[Element and text location data]
────────

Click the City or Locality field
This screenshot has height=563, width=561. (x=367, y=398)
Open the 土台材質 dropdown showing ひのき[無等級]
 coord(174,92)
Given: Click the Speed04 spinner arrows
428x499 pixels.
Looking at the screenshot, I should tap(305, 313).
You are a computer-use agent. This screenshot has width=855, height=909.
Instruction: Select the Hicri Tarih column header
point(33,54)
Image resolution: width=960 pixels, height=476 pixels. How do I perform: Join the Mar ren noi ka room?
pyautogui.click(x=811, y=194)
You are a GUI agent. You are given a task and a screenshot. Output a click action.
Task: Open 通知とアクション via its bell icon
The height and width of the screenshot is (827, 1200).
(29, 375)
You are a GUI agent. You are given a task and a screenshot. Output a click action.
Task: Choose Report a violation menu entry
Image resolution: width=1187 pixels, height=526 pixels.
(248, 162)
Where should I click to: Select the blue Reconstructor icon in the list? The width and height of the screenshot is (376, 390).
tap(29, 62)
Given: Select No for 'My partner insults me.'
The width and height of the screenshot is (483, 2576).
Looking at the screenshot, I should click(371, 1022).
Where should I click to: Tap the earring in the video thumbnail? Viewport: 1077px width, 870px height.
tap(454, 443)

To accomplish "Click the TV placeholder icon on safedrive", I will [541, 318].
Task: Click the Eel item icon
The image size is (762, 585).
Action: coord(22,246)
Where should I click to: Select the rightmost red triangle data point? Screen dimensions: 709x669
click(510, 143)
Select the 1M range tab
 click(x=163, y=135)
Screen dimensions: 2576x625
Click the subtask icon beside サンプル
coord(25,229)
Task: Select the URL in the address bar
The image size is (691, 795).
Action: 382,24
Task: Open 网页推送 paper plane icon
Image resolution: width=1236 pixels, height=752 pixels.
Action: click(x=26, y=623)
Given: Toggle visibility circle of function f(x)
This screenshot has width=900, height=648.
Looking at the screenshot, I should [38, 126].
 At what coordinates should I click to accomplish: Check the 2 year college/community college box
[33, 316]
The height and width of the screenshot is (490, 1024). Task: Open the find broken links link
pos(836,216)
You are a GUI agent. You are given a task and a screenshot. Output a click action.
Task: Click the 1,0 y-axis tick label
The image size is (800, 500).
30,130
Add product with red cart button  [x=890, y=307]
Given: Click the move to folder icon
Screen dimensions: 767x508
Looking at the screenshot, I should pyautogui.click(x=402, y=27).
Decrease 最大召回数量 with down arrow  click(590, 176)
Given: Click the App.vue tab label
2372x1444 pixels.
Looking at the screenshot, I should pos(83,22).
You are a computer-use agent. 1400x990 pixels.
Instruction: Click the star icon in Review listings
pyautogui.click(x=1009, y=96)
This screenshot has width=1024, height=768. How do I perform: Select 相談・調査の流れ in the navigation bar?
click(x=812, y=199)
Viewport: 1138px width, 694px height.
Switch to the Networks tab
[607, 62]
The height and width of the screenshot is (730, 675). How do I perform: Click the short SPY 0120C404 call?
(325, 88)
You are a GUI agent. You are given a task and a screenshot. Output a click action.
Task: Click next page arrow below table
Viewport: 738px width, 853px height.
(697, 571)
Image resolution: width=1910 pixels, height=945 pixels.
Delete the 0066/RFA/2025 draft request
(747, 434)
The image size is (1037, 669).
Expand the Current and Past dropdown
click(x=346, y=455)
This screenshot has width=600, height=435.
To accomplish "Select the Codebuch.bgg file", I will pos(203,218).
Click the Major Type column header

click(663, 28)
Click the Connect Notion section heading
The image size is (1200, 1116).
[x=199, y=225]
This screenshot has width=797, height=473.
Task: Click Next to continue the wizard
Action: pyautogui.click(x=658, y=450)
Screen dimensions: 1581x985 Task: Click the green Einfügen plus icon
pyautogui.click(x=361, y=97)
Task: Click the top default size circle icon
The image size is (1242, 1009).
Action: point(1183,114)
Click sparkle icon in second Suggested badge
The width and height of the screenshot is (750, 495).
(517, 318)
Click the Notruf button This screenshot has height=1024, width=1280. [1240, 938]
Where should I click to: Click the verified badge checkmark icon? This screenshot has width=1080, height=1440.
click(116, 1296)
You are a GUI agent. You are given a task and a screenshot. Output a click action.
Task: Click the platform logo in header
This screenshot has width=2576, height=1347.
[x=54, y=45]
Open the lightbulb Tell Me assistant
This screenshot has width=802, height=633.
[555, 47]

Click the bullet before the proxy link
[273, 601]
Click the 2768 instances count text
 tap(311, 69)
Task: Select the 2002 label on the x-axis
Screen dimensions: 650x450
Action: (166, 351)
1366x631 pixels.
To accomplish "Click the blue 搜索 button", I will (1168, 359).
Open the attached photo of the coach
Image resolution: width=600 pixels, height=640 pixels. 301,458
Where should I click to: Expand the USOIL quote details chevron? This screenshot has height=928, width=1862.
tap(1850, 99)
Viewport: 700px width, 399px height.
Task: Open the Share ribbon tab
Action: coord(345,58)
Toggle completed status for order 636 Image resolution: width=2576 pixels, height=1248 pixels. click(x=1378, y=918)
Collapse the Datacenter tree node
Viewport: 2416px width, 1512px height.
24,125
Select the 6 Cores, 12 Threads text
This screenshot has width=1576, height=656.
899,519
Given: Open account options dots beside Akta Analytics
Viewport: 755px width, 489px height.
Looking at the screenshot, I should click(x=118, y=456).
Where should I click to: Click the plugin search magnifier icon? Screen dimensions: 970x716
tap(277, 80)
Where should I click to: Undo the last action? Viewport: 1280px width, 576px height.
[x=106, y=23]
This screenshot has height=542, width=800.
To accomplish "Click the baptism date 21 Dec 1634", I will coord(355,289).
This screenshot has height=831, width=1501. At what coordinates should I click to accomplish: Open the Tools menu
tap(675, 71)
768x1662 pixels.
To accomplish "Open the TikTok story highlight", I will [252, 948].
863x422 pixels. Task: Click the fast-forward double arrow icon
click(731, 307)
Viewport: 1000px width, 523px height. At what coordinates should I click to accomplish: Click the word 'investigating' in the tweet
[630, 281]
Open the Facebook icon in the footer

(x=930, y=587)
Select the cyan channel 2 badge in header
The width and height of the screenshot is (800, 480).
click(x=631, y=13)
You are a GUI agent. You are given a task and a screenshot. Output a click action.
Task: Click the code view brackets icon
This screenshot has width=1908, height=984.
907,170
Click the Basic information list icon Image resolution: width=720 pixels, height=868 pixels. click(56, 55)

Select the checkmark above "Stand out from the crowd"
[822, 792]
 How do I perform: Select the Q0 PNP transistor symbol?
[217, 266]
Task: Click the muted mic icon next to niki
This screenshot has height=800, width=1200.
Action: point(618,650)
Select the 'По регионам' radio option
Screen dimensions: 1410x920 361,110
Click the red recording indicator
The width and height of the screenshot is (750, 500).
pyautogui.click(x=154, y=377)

────────

> _WHAT YOU ARE ASKED TO DO_: Reproduce the rows above verbatim.

> _FULL RESPONSE_:
Click the City or Locality field
This screenshot has height=563, width=561. (x=367, y=398)
Open the 土台材質 dropdown showing ひのき[無等級]
 coord(174,92)
Given: Click the Speed04 spinner arrows
428x499 pixels.
Looking at the screenshot, I should tap(305, 313).
You are a computer-use agent. This screenshot has width=855, height=909.
Instruction: Select the Hicri Tarih column header
point(33,54)
Image resolution: width=960 pixels, height=476 pixels. How do I perform: Join the Mar ren noi ka room?
pyautogui.click(x=811, y=194)
You are a GUI agent. You are given a task and a screenshot. Output a click action.
Task: Open 通知とアクション via its bell icon
The height and width of the screenshot is (827, 1200).
(29, 375)
You are a GUI agent. You are given a task and a screenshot. Output a click action.
Task: Choose Report a violation menu entry
Image resolution: width=1187 pixels, height=526 pixels.
(248, 162)
Where should I click to: Select the blue Reconstructor icon in the list? The width and height of the screenshot is (376, 390).
tap(29, 62)
Given: Select No for 'My partner insults me.'
The width and height of the screenshot is (483, 2576).
Looking at the screenshot, I should click(371, 1022).
Where should I click to: Tap the earring in the video thumbnail? Viewport: 1077px width, 870px height.
tap(454, 443)

To accomplish "Click the TV placeholder icon on safedrive", I will [541, 318].
Task: Click the Eel item icon
The image size is (762, 585).
Action: coord(22,246)
Where should I click to: Select the rightmost red triangle data point? Screen dimensions: 709x669
click(510, 143)
Select the 1M range tab
 click(x=163, y=135)
Screen dimensions: 2576x625
Click the subtask icon beside サンプル
coord(25,229)
Task: Select the URL in the address bar
The image size is (691, 795).
Action: 382,24
Task: Open 网页推送 paper plane icon
Image resolution: width=1236 pixels, height=752 pixels.
Action: click(x=26, y=623)
Given: Toggle visibility circle of function f(x)
This screenshot has width=900, height=648.
Looking at the screenshot, I should [38, 126].
 At what coordinates should I click to accomplish: Check the 2 year college/community college box
[33, 316]
The height and width of the screenshot is (490, 1024). Task: Open the find broken links link
pos(836,216)
You are a GUI agent. You are given a task and a screenshot. Output a click action.
Task: Click the 1,0 y-axis tick label
The image size is (800, 500).
30,130
Add product with red cart button  [x=890, y=307]
Given: Click the move to folder icon
Screen dimensions: 767x508
Looking at the screenshot, I should pyautogui.click(x=402, y=27).
Decrease 最大召回数量 with down arrow  click(590, 176)
Given: Click the App.vue tab label
2372x1444 pixels.
Looking at the screenshot, I should pos(83,22).
You are a computer-use agent. 1400x990 pixels.
Instruction: Click the star icon in Review listings
pyautogui.click(x=1009, y=96)
This screenshot has width=1024, height=768. How do I perform: Select 相談・調査の流れ in the navigation bar?
click(x=812, y=199)
Viewport: 1138px width, 694px height.
Switch to the Networks tab
[607, 62]
The height and width of the screenshot is (730, 675). How do I perform: Click the short SPY 0120C404 call?
(325, 88)
You are a GUI agent. You are given a task and a screenshot. Output a click action.
Task: Click next page arrow below table
Viewport: 738px width, 853px height.
(697, 571)
Image resolution: width=1910 pixels, height=945 pixels.
Delete the 0066/RFA/2025 draft request
(747, 434)
The image size is (1037, 669).
Expand the Current and Past dropdown
click(x=346, y=455)
This screenshot has width=600, height=435.
To accomplish "Select the Codebuch.bgg file", I will pos(203,218).
Click the Major Type column header

click(663, 28)
Click the Connect Notion section heading
The image size is (1200, 1116).
[x=199, y=225]
This screenshot has width=797, height=473.
Task: Click Next to continue the wizard
Action: pyautogui.click(x=658, y=450)
Screen dimensions: 1581x985 Task: Click the green Einfügen plus icon
pyautogui.click(x=361, y=97)
Task: Click the top default size circle icon
The image size is (1242, 1009).
Action: point(1183,114)
Click sparkle icon in second Suggested badge
The width and height of the screenshot is (750, 495).
(517, 318)
Click the Notruf button This screenshot has height=1024, width=1280. [1240, 938]
Where should I click to: Click the verified badge checkmark icon? This screenshot has width=1080, height=1440.
click(116, 1296)
You are a GUI agent. You are given a task and a screenshot. Output a click action.
Task: Click the platform logo in header
This screenshot has width=2576, height=1347.
[x=54, y=45]
Open the lightbulb Tell Me assistant
This screenshot has width=802, height=633.
[555, 47]

Click the bullet before the proxy link
[273, 601]
Click the 2768 instances count text
 tap(311, 69)
Task: Select the 2002 label on the x-axis
Screen dimensions: 650x450
Action: (166, 351)
1366x631 pixels.
To accomplish "Click the blue 搜索 button", I will (1168, 359).
Open the attached photo of the coach
Image resolution: width=600 pixels, height=640 pixels. 301,458
Where should I click to: Expand the USOIL quote details chevron? This screenshot has height=928, width=1862.
tap(1850, 99)
Viewport: 700px width, 399px height.
Task: Open the Share ribbon tab
Action: coord(345,58)
Toggle completed status for order 636 Image resolution: width=2576 pixels, height=1248 pixels. click(x=1378, y=918)
Collapse the Datacenter tree node
Viewport: 2416px width, 1512px height.
24,125
Select the 6 Cores, 12 Threads text
This screenshot has width=1576, height=656.
899,519
Given: Open account options dots beside Akta Analytics
Viewport: 755px width, 489px height.
Looking at the screenshot, I should click(x=118, y=456).
Where should I click to: Click the plugin search magnifier icon? Screen dimensions: 970x716
tap(277, 80)
Where should I click to: Undo the last action? Viewport: 1280px width, 576px height.
[x=106, y=23]
This screenshot has height=542, width=800.
To accomplish "Click the baptism date 21 Dec 1634", I will coord(355,289).
This screenshot has height=831, width=1501. At what coordinates should I click to accomplish: Open the Tools menu
tap(675, 71)
768x1662 pixels.
To accomplish "Open the TikTok story highlight", I will [252, 948].
863x422 pixels. Task: Click the fast-forward double arrow icon
click(731, 307)
Viewport: 1000px width, 523px height. At what coordinates should I click to accomplish: Click the word 'investigating' in the tweet
[630, 281]
Open the Facebook icon in the footer

(x=930, y=587)
Select the cyan channel 2 badge in header
The width and height of the screenshot is (800, 480).
click(x=631, y=13)
You are a GUI agent. You are given a task and a screenshot. Output a click action.
Task: Click the code view brackets icon
This screenshot has width=1908, height=984.
907,170
Click the Basic information list icon Image resolution: width=720 pixels, height=868 pixels. click(56, 55)

Select the checkmark above "Stand out from the crowd"
[822, 792]
 How do I perform: Select the Q0 PNP transistor symbol?
[217, 266]
Task: Click the muted mic icon next to niki
This screenshot has height=800, width=1200.
Action: point(618,650)
Select the 'По регионам' radio option
Screen dimensions: 1410x920 361,110
Click the red recording indicator
The width and height of the screenshot is (750, 500).
pyautogui.click(x=154, y=377)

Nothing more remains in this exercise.